Apache NiFi: Bootstrap UserGroups and Policies with a file based provider

Apache NiFi: Bootstrap UserGroups and Policies with a file based provider - authorization

Is it possible to bootstrap UserGroups and Policies with a file based provider?
Currently we use org.apache.nifi.authorization.FileUserGroupProvider to bootstrap an Initial User Identity and org.apache.nifi.authorization.FileAccessPolicyProvider to bootstrap the Initial Admin Identity when setting up a NiFi instance.
I inspected the code of the FileUserGroupProvider as well as the Authorizers.xml Setup in the Administration Guide and I couldn't find anything about bootstrapping UserGroups. I guess the same goes with bootstrapping AccessPolicies using the FileAccessPolicyProvider. I know that it is possible using LDAP, but we don't use that right now.
I already found a similar question her on StackOverflow but the solution is not satisfactory, as we don't want to use the nifi-api for that task, if not absolutely necessary. So what I would do is writing a new file based UserGroupProvider and AccessPolicyProvider to fulfill that task.
Is that the only possibility?
Would I use the CompositeUserGroupProvider or the CompositeConfigurableUserGroupProvider for that, so instead of re-implementing the functionality of the FileUserGroupProvider and adding my custom implementation could I use this to combine the functionality?
Meaning something like this:
<userGroupProvider>
<identifier>composite-user-group-provider</identifier>
<class>org.apache.nifi.authorization.CompositeUserGroupProvider</class>
<property name="User Group Provider 1">org.apache.nifi.authorization.FileUserGroupProvider</property>
<property name="User Group Provider 2">MyFileUserGroupProvider</property>
</userGroupProvider>
How would the configuration look like in the authorizers.xml file?
If my assumption about how to use a CompositeProvider is correct, is there something similar for bootstrapping Policies?
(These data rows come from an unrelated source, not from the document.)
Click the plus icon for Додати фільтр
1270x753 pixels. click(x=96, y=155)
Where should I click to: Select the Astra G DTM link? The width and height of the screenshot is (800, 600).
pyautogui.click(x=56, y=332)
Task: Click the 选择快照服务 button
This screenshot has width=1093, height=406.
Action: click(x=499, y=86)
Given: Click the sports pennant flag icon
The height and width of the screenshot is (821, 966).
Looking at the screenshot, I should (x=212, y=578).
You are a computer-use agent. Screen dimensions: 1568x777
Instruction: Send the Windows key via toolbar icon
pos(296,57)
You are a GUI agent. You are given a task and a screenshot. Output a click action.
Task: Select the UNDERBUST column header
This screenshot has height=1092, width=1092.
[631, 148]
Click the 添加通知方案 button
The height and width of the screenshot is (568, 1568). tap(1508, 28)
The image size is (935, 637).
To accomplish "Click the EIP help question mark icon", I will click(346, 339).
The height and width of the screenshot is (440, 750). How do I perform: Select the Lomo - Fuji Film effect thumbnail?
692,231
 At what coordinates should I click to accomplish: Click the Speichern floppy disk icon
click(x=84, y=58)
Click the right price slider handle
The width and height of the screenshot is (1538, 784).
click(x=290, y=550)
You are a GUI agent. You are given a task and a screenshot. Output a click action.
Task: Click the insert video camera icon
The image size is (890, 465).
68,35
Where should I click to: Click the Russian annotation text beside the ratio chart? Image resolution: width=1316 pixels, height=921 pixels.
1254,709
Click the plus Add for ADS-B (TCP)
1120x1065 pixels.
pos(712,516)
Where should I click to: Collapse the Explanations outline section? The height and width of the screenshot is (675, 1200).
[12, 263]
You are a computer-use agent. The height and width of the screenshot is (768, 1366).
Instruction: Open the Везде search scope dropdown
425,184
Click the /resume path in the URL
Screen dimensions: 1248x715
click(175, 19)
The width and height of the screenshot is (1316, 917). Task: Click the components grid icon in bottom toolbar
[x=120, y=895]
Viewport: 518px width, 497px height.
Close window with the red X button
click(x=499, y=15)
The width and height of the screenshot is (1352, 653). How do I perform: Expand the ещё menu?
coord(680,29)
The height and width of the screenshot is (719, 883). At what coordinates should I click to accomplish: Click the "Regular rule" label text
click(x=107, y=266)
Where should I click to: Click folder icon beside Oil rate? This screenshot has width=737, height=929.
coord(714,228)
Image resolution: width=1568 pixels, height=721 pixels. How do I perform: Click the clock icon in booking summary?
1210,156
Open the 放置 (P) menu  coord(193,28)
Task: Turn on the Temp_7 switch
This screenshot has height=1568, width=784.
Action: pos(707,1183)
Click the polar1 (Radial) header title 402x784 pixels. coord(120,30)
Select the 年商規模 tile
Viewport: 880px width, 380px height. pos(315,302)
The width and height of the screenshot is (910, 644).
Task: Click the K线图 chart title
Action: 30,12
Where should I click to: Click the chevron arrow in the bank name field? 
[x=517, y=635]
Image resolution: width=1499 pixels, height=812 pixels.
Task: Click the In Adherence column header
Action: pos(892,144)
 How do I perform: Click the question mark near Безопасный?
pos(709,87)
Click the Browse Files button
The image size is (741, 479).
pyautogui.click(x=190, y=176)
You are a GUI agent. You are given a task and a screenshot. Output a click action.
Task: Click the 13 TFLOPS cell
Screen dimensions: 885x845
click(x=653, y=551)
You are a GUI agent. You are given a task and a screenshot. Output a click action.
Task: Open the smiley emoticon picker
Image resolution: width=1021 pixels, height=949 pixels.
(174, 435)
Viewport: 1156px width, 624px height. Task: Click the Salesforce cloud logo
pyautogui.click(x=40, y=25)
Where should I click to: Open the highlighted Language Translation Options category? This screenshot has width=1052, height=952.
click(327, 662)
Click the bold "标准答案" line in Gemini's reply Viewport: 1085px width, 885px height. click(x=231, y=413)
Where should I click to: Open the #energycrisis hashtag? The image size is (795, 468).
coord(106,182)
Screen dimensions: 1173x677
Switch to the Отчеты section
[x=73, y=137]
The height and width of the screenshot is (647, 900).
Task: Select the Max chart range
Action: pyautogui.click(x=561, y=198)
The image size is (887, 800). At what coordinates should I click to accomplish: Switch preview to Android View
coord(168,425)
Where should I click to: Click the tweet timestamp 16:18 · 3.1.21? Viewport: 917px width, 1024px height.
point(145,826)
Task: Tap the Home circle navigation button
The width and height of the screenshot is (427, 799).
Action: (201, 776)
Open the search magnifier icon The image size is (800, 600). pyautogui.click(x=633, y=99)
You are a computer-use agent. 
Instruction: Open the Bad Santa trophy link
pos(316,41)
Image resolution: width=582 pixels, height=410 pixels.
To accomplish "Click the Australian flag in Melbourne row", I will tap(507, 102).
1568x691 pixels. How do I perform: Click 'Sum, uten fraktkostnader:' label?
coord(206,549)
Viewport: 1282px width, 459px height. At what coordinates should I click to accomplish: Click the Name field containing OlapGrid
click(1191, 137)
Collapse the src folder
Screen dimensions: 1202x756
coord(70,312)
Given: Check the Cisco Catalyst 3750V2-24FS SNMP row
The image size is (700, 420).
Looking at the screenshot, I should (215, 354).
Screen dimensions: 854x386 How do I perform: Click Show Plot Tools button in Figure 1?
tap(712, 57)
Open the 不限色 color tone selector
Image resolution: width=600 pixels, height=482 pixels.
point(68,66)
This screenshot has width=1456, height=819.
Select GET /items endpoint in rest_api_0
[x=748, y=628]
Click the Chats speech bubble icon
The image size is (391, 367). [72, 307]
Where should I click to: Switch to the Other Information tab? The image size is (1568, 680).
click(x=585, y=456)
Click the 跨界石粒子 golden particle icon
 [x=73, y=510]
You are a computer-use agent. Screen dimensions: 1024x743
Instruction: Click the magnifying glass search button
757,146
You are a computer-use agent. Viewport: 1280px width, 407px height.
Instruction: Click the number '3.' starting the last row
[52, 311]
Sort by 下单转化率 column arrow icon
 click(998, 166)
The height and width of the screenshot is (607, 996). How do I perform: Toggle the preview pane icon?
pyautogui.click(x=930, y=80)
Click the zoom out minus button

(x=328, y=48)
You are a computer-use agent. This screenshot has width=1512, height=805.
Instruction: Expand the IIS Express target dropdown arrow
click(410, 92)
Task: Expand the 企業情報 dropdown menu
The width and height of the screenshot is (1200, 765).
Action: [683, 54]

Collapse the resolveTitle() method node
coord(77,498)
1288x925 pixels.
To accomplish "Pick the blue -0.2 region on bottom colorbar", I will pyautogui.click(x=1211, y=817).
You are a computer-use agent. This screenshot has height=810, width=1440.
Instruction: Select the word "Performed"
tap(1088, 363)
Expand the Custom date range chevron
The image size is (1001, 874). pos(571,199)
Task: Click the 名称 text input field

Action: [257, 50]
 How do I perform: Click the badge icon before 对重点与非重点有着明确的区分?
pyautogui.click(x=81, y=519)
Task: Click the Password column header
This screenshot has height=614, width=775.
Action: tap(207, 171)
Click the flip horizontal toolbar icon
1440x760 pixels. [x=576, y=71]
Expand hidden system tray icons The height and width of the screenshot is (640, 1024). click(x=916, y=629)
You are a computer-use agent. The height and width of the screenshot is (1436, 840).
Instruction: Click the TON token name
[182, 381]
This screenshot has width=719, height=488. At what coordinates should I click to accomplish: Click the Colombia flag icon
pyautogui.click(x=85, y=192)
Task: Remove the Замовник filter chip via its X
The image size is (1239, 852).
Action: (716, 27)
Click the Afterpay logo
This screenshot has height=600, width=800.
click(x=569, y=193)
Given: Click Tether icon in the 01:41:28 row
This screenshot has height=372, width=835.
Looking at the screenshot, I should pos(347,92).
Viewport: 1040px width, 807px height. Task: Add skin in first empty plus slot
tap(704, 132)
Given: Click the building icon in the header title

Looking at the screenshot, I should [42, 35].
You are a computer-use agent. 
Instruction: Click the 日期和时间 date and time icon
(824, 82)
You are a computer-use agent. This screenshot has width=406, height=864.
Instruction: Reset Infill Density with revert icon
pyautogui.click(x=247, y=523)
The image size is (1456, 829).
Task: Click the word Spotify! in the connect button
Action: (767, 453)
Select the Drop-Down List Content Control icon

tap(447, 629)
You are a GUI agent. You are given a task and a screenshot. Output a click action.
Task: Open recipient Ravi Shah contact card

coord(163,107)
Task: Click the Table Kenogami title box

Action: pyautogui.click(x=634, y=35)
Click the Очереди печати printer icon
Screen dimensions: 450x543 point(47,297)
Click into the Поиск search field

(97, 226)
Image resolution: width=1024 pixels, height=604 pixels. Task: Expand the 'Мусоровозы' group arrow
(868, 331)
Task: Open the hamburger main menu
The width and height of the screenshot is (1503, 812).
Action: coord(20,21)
If I understand correctly, you want to automate setting users, groups, and policies to fixed, predefined values.
I would recommend using the FileUserGroupProvider and the FileAccessPolicyProvider, as those both give you the ability to configure users, groups, and policies directly in NiFi itself. You should not have to create custom implementations of a UserGroupProvider or AccessPolicyProvider unless you need to customize the functionality beyond what the included filed-based providers can supply.
You said you did not want to use the nifi-api, by which I assume you mean the HTTP REST API. (I am not trying to be pedantic, there is actually a library called nifi-api that is a collection of Java interfaces for nifi developers to use in writing extensions.) The REST APi is a good option I would normally recommend, as there are guarantees on backwards compatibility on for NiFI 1.x going forward, but it is not the only way to achieve what you want to do.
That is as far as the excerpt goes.